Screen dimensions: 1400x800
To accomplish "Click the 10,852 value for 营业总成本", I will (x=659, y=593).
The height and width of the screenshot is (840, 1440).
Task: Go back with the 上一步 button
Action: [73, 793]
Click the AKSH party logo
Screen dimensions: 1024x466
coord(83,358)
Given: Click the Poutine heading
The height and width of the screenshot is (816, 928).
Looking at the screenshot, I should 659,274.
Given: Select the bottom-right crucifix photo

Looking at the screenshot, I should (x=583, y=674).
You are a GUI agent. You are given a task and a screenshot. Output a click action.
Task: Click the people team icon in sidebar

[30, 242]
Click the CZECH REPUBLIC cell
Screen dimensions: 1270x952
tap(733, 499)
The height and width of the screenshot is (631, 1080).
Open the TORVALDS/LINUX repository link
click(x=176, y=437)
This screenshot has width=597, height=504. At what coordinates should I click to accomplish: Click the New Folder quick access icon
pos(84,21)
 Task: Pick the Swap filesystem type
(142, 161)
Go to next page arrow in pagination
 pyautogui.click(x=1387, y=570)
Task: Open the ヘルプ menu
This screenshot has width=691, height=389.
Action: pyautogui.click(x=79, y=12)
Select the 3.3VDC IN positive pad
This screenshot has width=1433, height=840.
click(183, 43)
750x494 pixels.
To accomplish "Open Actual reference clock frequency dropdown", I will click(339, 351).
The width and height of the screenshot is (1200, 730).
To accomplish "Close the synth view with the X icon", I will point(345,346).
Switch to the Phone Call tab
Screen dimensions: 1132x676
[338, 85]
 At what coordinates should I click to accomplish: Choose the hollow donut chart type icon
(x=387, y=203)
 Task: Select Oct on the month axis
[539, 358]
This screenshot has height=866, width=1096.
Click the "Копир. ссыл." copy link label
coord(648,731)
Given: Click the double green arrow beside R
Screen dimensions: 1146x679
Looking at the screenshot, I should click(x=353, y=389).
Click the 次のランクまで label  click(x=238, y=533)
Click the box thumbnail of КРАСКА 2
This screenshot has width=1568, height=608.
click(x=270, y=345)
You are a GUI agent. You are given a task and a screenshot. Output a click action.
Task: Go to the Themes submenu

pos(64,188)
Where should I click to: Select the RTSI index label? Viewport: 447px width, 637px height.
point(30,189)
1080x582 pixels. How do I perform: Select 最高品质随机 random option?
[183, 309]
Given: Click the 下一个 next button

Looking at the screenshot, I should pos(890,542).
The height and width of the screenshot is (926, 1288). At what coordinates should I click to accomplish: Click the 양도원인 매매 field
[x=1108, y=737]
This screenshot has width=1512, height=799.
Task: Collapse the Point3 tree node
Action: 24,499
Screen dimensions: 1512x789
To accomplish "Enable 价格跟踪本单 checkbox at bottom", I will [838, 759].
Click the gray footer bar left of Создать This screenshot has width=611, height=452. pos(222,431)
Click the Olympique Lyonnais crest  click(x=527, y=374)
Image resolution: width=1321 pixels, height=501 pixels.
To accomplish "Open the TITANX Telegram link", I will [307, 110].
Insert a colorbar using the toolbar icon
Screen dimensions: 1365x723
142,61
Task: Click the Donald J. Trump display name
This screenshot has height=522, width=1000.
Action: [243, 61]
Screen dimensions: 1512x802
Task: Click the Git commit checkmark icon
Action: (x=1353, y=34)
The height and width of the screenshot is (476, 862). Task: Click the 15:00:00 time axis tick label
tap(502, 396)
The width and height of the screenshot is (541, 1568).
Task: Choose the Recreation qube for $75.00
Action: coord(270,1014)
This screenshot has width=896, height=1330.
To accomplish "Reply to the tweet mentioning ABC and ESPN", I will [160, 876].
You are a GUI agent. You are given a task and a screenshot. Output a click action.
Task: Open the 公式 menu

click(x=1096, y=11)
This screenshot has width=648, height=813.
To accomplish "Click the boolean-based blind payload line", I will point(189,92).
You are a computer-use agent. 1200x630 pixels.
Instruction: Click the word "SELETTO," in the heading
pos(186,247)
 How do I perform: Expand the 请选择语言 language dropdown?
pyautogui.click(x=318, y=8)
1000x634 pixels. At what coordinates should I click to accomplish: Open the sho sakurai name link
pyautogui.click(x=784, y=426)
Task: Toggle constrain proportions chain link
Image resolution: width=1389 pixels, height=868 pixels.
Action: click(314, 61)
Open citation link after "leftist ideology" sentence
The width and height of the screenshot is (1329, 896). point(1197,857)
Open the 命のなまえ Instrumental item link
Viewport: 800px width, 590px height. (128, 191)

....

Goal: Can you transcribe the stretch of entries above from the line containing "Image resolution: width=1321" through the line containing "Action: (x=1353, y=34)", keeping every line identical?

Reply to the exercise:
Image resolution: width=1321 pixels, height=501 pixels.
To accomplish "Open the TITANX Telegram link", I will [307, 110].
Insert a colorbar using the toolbar icon
Screen dimensions: 1365x723
142,61
Task: Click the Donald J. Trump display name
This screenshot has height=522, width=1000.
Action: [243, 61]
Screen dimensions: 1512x802
Task: Click the Git commit checkmark icon
Action: (x=1353, y=34)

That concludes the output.